老人家从西藏带回的物件,成了家里一段段尘封的记忆。几把锋利的手工藏刀,因担心孩子淘气出事,被他悄悄收起,一放就是三十年,再未示人。三个精美的手工挂盘,分别送给了婆婆、大哥家和我们家。今天早上我路过小帅家,看见原本属于婆婆的那个挂盘,孤零零地摆在柜子上,落满了厚厚的灰尘,心里一阵唏嘘,默默拍了张照片,终究没有提起。那串由不知名骨头串成的项链和三色手镯,如今倒成了我偶尔佩戴的饰物,戴在身上竟也透出几分独特的韵味。最让人哭笑不得的是那个羊头骨,当年层层包裹着带回来,挂在家里几十年,最终还是在几年前被清理掉了,想想真是花钱买了一堆烦恼。
记得那年秋天,他第一次出国,去了泰国和香港,一头马尾辫显得格外精神。

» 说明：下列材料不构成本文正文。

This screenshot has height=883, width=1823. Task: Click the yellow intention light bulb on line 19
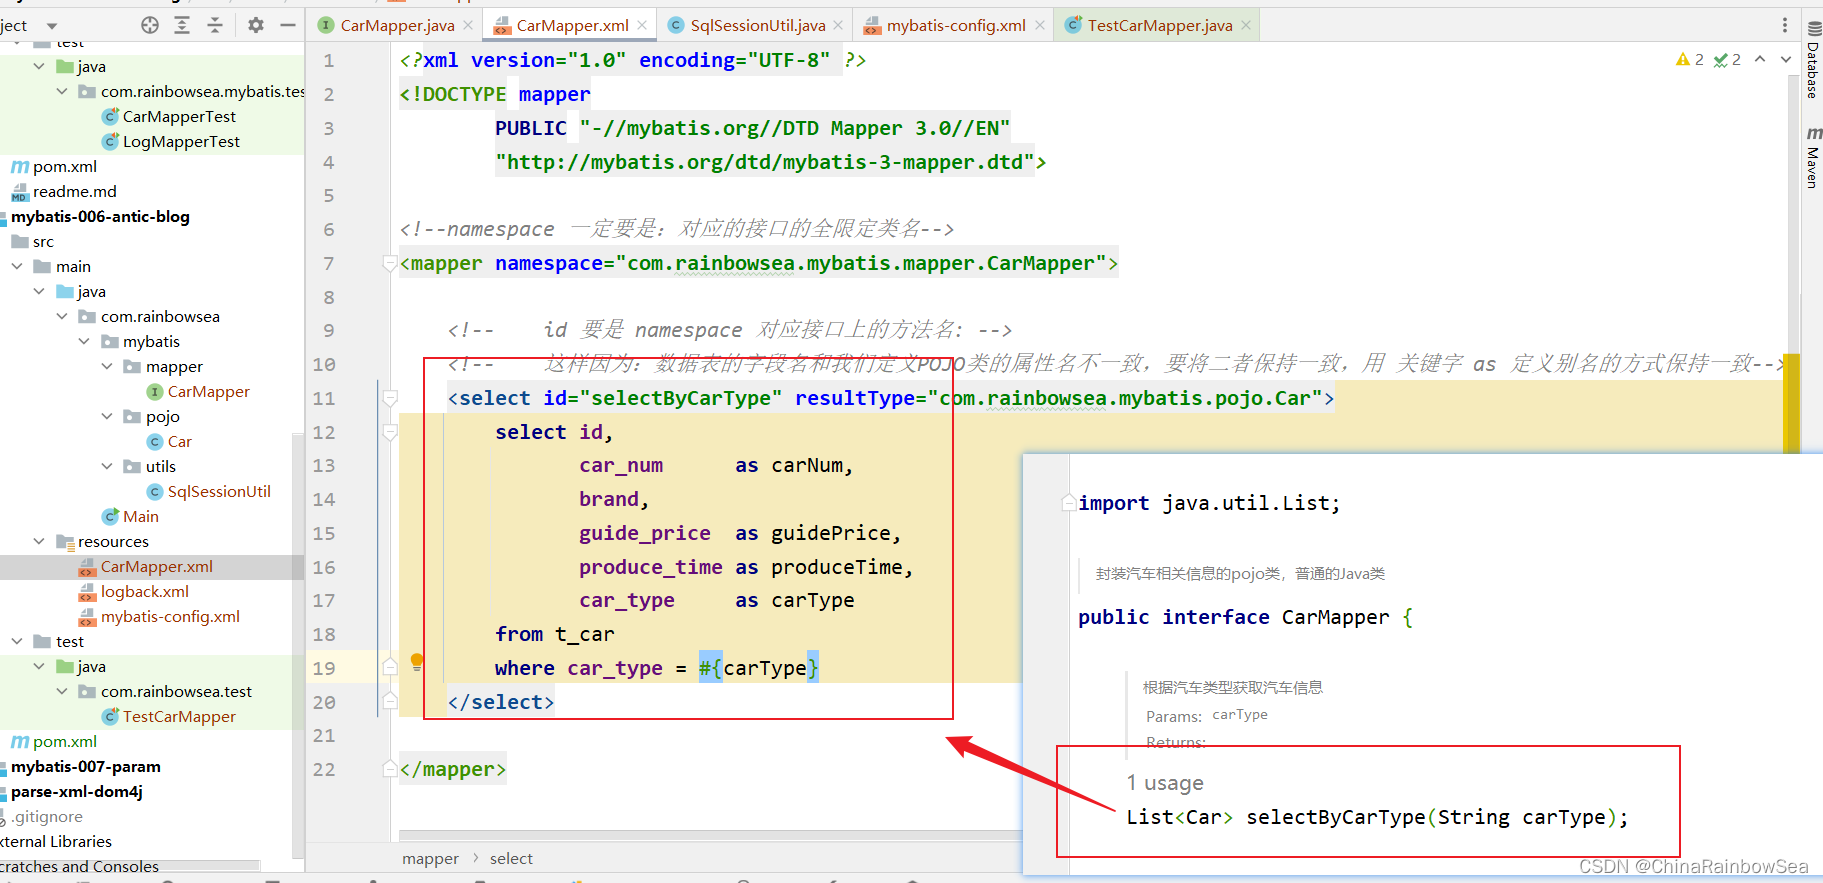pos(417,661)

临行前我放心不下,想着“穷家富路”,硬是塞给他两万现金应急。没想到他到了外面像脱缰的野马,在导游一番天花乱坠的推销下,竟花大价钱买回一堆号称能治风湿骨痛的药,其中还有一瓶全是外文标签的蛇药。那时没有翻译软件,我只能抱着字典一个词一个词地查,看得心惊胆战,哪敢轻易服用?更离谱的是,在香港机场他又跟风买了条“时来运转”项链。两万块竟花掉一万八,心疼得我直跺脚。那些所谓的神药最终全被扔进垃圾桶,从此我下定决心严格控制他的经济,每月只给少量零花钱,毕竟他工作稳定,也不需应酬送礼。那时候设计院还是香饽饽,甲方求着他们做事,如今世道早已不同。

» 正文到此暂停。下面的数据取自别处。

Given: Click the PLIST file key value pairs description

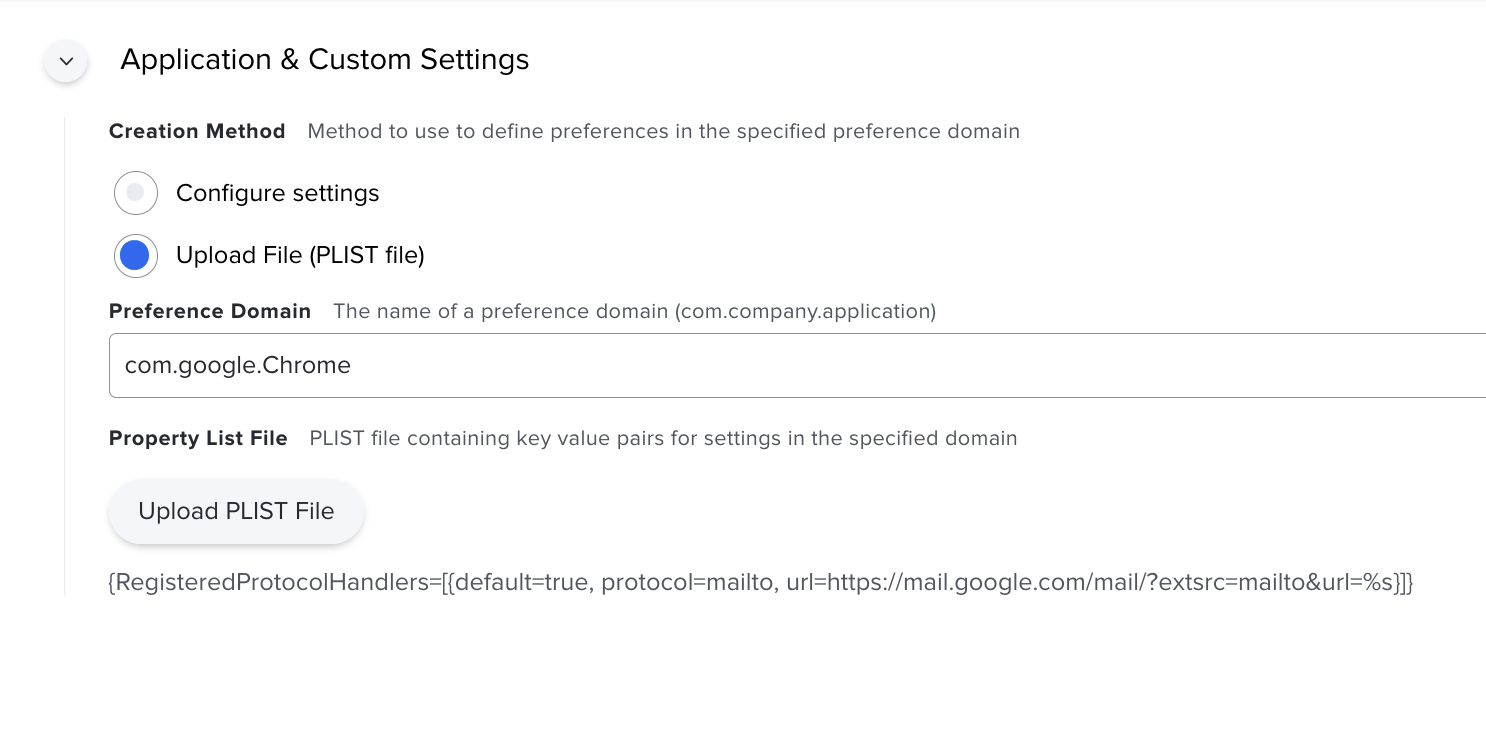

2000年或2001年的秋天,他刚有了手机,而我还未配备。那天深夜十一点多,电话突然响起,他说公公身体不适,正送往九零医院急诊。我猛然想起他身上没带钱,立刻向同事请假,回家取了一万现金打车赶往医院。到时公公已躺下,婆婆和兄弟们都在。原来公公有保健卡,看病不需自费,但我仍庆幸带了钱以防万一。得知公公疑似心梗,需等两小时化验结果才能决定是否溶栓。人生地不熟,我径直找到化验室,表明自己是生化同行,主动提出帮忙离心标本。值班人员笑着答应了,很快结果出来——大面积心梗,必须立即溶栓。可一支药要7400元,医保需主任签字,急诊得先交费。我二话不说掏出那一万块,毫不犹豫付了款。虽然溶栓及时,但病情太重,效果有限。一周后建议造影放支架,却因血管异常无法实施。最终只能考虑心脏搭桥,需请北京专家前来手术。
住院期间,兄弟俩从未陪夜,只有体重仅七十四斤的婆婆日夜守护,两三个月几乎住在医院,偶尔回家洗漱都催着儿子快送她回来。我们周末送饭探望,也算尽了一份心力。看着婆婆瘦弱却坚定的身影,我深深感受到什么是相濡以沫,什么是无言的坚守与深情。这份力量,至今仍温暖着整个家庭。